TRY IT: Your output should be the entries below, exact in every detail.
******
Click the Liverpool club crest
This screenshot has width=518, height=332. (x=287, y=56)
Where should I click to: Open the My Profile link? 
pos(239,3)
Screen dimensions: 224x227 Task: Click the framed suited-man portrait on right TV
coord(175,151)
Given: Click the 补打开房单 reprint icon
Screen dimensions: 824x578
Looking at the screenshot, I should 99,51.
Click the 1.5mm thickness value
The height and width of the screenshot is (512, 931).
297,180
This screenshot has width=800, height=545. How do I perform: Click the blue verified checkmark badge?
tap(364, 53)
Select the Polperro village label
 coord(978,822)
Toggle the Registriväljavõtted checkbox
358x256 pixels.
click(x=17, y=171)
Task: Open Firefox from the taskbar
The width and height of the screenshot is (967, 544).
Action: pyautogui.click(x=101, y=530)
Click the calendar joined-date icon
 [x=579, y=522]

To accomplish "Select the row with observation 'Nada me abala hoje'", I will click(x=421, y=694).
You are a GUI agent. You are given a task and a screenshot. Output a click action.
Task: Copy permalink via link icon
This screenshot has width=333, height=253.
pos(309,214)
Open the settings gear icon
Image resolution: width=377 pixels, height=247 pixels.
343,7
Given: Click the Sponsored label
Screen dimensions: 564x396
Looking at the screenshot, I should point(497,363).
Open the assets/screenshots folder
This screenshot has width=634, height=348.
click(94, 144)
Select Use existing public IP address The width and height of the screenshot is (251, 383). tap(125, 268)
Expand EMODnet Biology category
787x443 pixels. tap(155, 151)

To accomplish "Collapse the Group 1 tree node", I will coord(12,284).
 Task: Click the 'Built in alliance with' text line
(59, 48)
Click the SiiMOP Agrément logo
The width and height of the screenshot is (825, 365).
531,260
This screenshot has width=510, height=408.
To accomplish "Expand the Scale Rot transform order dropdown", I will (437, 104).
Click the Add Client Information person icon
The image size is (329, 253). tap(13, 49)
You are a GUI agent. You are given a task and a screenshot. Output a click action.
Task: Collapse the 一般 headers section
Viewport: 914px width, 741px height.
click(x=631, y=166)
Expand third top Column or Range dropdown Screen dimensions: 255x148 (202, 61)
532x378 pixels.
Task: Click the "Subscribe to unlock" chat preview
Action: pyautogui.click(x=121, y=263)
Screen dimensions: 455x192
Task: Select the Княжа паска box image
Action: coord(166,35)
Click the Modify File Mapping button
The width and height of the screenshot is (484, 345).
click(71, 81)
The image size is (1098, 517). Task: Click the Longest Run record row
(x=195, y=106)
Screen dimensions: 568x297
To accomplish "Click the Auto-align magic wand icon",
******
OUTPUT:
Click the Liverpool club crest
This screenshot has width=518, height=332. (x=287, y=56)
Where should I click to: Open the My Profile link? 
pos(239,3)
Screen dimensions: 224x227 Task: Click the framed suited-man portrait on right TV
coord(175,151)
Given: Click the 补打开房单 reprint icon
Screen dimensions: 824x578
Looking at the screenshot, I should 99,51.
Click the 1.5mm thickness value
The height and width of the screenshot is (512, 931).
297,180
This screenshot has width=800, height=545. How do I perform: Click the blue verified checkmark badge?
tap(364, 53)
Select the Polperro village label
 coord(978,822)
Toggle the Registriväljavõtted checkbox
358x256 pixels.
click(x=17, y=171)
Task: Open Firefox from the taskbar
The width and height of the screenshot is (967, 544).
Action: pyautogui.click(x=101, y=530)
Click the calendar joined-date icon
 [x=579, y=522]

To accomplish "Select the row with observation 'Nada me abala hoje'", I will click(x=421, y=694).
You are a GUI agent. You are given a task and a screenshot. Output a click action.
Task: Copy permalink via link icon
This screenshot has width=333, height=253.
pos(309,214)
Open the settings gear icon
Image resolution: width=377 pixels, height=247 pixels.
343,7
Given: Click the Sponsored label
Screen dimensions: 564x396
Looking at the screenshot, I should point(497,363).
Open the assets/screenshots folder
This screenshot has width=634, height=348.
click(94, 144)
Select Use existing public IP address The width and height of the screenshot is (251, 383). tap(125, 268)
Expand EMODnet Biology category
787x443 pixels. tap(155, 151)

To accomplish "Collapse the Group 1 tree node", I will coord(12,284).
 Task: Click the 'Built in alliance with' text line
(59, 48)
Click the SiiMOP Agrément logo
The width and height of the screenshot is (825, 365).
531,260
This screenshot has width=510, height=408.
To accomplish "Expand the Scale Rot transform order dropdown", I will (437, 104).
Click the Add Client Information person icon
The image size is (329, 253). tap(13, 49)
You are a GUI agent. You are given a task and a screenshot. Output a click action.
Task: Collapse the 一般 headers section
Viewport: 914px width, 741px height.
click(x=631, y=166)
Expand third top Column or Range dropdown Screen dimensions: 255x148 (202, 61)
532x378 pixels.
Task: Click the "Subscribe to unlock" chat preview
Action: pyautogui.click(x=121, y=263)
Screen dimensions: 455x192
Task: Select the Княжа паска box image
Action: coord(166,35)
Click the Modify File Mapping button
The width and height of the screenshot is (484, 345).
click(71, 81)
The image size is (1098, 517). Task: Click the Longest Run record row
(x=195, y=106)
Screen dimensions: 568x297
To accomplish "Click the Auto-align magic wand icon",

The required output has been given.